As you know, when a course ends, students start to forget the material they have learned. One model (called the Ebbinghaus model) assumes that the rate at which a student forgets material is proportional to the difference between the material currently remembered and some positive constant, $$a$$. (a) Let $$y=f(t)$$ be the fraction of the original material remembered $$t$$ weeks after the course has ended. Set up a differential equation for $$y .$$ Your equation will contain two constants; the constant $$a$$ is less than $$y$$ for all $$t$$. (b) Solve the differential equation. (c) Describe the practical meaning (in terms of the amount remembered) of the constants in the solution $$y=f(t)$$

Answer

**step1** Understanding the Problem and Constraints

The problem describes a model for forgetting material and asks for three main tasks:
(a) Set up a differential equation for the fraction of material remembered ($$y$$) over time ($$t$$).
(b) Solve the differential equation.
(c) Describe the practical meaning of the constants in the solution.
The core of this problem involves understanding, setting up, and solving a "differential equation."

**step2** Assessing Compatibility with Allowed Mathematical Methods

My instructions clearly state that I must "follow Common Core standards from grade K to grade 5" and "Do not use methods beyond elementary school level (e.g., avoid using algebraic equations to solve problems)."
The concept of a "differential equation" and its solution relies heavily on calculus (derivatives and integrals) and advanced algebraic manipulation. These mathematical concepts are typically introduced in high school (e.g., Algebra I, Geometry, Algebra II, Pre-calculus) and extensively studied in university-level calculus courses. They are fundamentally beyond the scope of elementary school mathematics (Kindergarten through Grade 5).

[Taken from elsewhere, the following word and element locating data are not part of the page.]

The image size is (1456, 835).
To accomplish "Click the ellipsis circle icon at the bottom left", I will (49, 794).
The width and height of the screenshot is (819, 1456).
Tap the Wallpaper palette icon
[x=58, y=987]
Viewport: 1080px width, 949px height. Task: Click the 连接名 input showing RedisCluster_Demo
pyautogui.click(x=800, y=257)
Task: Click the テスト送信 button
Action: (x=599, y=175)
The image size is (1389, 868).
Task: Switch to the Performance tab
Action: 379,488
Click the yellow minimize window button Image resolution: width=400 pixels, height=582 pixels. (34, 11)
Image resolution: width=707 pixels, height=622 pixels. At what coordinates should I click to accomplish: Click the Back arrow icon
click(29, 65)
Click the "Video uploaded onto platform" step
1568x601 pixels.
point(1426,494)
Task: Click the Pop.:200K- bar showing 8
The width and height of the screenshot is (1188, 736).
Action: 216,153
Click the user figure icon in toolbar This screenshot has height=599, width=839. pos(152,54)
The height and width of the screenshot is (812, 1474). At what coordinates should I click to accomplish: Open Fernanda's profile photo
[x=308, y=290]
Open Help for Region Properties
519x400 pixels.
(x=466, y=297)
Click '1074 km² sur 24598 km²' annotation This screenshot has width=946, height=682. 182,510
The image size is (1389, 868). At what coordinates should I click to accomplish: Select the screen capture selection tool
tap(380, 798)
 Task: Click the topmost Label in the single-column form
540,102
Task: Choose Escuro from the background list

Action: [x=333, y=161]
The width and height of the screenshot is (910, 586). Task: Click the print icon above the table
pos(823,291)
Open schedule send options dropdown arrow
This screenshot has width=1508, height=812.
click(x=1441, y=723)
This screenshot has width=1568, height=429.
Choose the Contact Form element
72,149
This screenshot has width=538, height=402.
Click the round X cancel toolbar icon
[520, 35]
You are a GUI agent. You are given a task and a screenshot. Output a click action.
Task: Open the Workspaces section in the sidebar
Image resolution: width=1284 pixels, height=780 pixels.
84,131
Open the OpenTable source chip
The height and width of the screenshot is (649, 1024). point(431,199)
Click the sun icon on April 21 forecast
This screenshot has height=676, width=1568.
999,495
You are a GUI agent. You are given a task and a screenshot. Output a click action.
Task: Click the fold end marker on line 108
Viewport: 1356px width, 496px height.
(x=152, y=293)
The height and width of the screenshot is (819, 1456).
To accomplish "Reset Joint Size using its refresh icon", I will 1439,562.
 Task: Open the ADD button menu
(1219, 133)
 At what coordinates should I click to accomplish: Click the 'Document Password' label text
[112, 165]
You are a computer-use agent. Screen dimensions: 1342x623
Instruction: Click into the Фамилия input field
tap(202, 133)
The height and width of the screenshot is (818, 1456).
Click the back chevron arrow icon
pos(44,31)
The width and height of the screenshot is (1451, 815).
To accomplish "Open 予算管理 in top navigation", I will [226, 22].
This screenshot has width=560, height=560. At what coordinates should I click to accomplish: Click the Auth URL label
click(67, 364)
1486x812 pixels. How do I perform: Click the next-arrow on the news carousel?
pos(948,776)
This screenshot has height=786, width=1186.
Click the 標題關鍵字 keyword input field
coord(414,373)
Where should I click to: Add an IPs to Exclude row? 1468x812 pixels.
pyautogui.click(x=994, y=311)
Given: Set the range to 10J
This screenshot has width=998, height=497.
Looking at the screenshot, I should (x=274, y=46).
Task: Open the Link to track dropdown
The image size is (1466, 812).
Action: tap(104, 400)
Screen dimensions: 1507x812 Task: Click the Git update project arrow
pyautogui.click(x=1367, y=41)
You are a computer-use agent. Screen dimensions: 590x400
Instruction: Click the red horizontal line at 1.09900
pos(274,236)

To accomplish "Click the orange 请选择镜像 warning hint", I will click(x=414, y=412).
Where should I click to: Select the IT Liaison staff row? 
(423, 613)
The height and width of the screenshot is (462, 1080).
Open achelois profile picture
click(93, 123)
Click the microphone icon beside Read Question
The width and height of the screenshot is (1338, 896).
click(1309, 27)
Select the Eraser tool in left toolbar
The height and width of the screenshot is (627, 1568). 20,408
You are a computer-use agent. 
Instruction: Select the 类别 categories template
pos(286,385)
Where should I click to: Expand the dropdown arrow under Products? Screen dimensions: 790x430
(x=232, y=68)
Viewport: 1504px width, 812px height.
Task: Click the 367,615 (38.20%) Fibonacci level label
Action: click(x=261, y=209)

**step3** Conclusion on Solvability within Constraints

Due to the fundamental mismatch between the complexity of the problem (requiring differential equations) and the strict constraints on using only elementary school mathematics, I am unable to provide a step-by-step solution to this problem. Solving this problem would necessitate using advanced mathematical methods that are explicitly disallowed by the given instructions.